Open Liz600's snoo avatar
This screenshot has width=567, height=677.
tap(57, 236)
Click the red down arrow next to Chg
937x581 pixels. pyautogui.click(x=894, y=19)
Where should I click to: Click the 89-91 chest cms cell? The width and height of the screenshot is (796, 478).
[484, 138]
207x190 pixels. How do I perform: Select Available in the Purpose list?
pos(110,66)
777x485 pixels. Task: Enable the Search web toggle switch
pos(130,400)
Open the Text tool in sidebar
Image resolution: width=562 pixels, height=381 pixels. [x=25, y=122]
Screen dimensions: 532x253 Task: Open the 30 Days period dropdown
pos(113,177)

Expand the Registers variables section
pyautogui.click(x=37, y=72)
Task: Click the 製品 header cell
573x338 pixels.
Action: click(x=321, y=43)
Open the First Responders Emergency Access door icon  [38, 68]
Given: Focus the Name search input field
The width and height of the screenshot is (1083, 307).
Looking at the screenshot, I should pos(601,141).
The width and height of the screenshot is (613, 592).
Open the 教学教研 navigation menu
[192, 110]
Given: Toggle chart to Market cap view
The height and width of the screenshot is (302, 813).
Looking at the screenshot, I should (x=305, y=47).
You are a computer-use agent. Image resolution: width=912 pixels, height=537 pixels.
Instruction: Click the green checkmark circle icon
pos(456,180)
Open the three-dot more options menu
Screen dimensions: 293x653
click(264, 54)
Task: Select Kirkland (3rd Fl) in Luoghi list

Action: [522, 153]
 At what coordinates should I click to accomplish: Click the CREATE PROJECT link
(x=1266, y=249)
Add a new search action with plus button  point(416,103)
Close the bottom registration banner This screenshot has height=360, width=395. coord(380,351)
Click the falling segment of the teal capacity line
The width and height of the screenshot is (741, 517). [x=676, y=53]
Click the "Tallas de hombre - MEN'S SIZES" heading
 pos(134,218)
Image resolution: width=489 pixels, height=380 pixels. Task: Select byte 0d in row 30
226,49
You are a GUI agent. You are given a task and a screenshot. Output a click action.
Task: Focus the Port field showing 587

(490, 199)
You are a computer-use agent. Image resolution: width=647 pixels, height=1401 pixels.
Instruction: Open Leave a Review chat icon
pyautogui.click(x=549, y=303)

How to complete this task: Using the entries above, return exactly the lines from the line with "Expand the Registers variables section" to the line with "You are a GUI", counting both of those lines.

Exercise solution:
Expand the Registers variables section
pyautogui.click(x=37, y=72)
Task: Click the 製品 header cell
573x338 pixels.
Action: click(x=321, y=43)
Open the First Responders Emergency Access door icon  [38, 68]
Given: Focus the Name search input field
The width and height of the screenshot is (1083, 307).
Looking at the screenshot, I should pos(601,141).
The width and height of the screenshot is (613, 592).
Open the 教学教研 navigation menu
[192, 110]
Given: Toggle chart to Market cap view
The height and width of the screenshot is (302, 813).
Looking at the screenshot, I should (x=305, y=47).
You are a computer-use agent. Image resolution: width=912 pixels, height=537 pixels.
Instruction: Click the green checkmark circle icon
pos(456,180)
Open the three-dot more options menu
Screen dimensions: 293x653
click(264, 54)
Task: Select Kirkland (3rd Fl) in Luoghi list

Action: [522, 153]
 At what coordinates should I click to accomplish: Click the CREATE PROJECT link
(x=1266, y=249)
Add a new search action with plus button  point(416,103)
Close the bottom registration banner This screenshot has height=360, width=395. coord(380,351)
Click the falling segment of the teal capacity line
The width and height of the screenshot is (741, 517). [x=676, y=53]
Click the "Tallas de hombre - MEN'S SIZES" heading
 pos(134,218)
Image resolution: width=489 pixels, height=380 pixels. Task: Select byte 0d in row 30
226,49
You are a GUI agent. You are given a task and a screenshot. Output a click action.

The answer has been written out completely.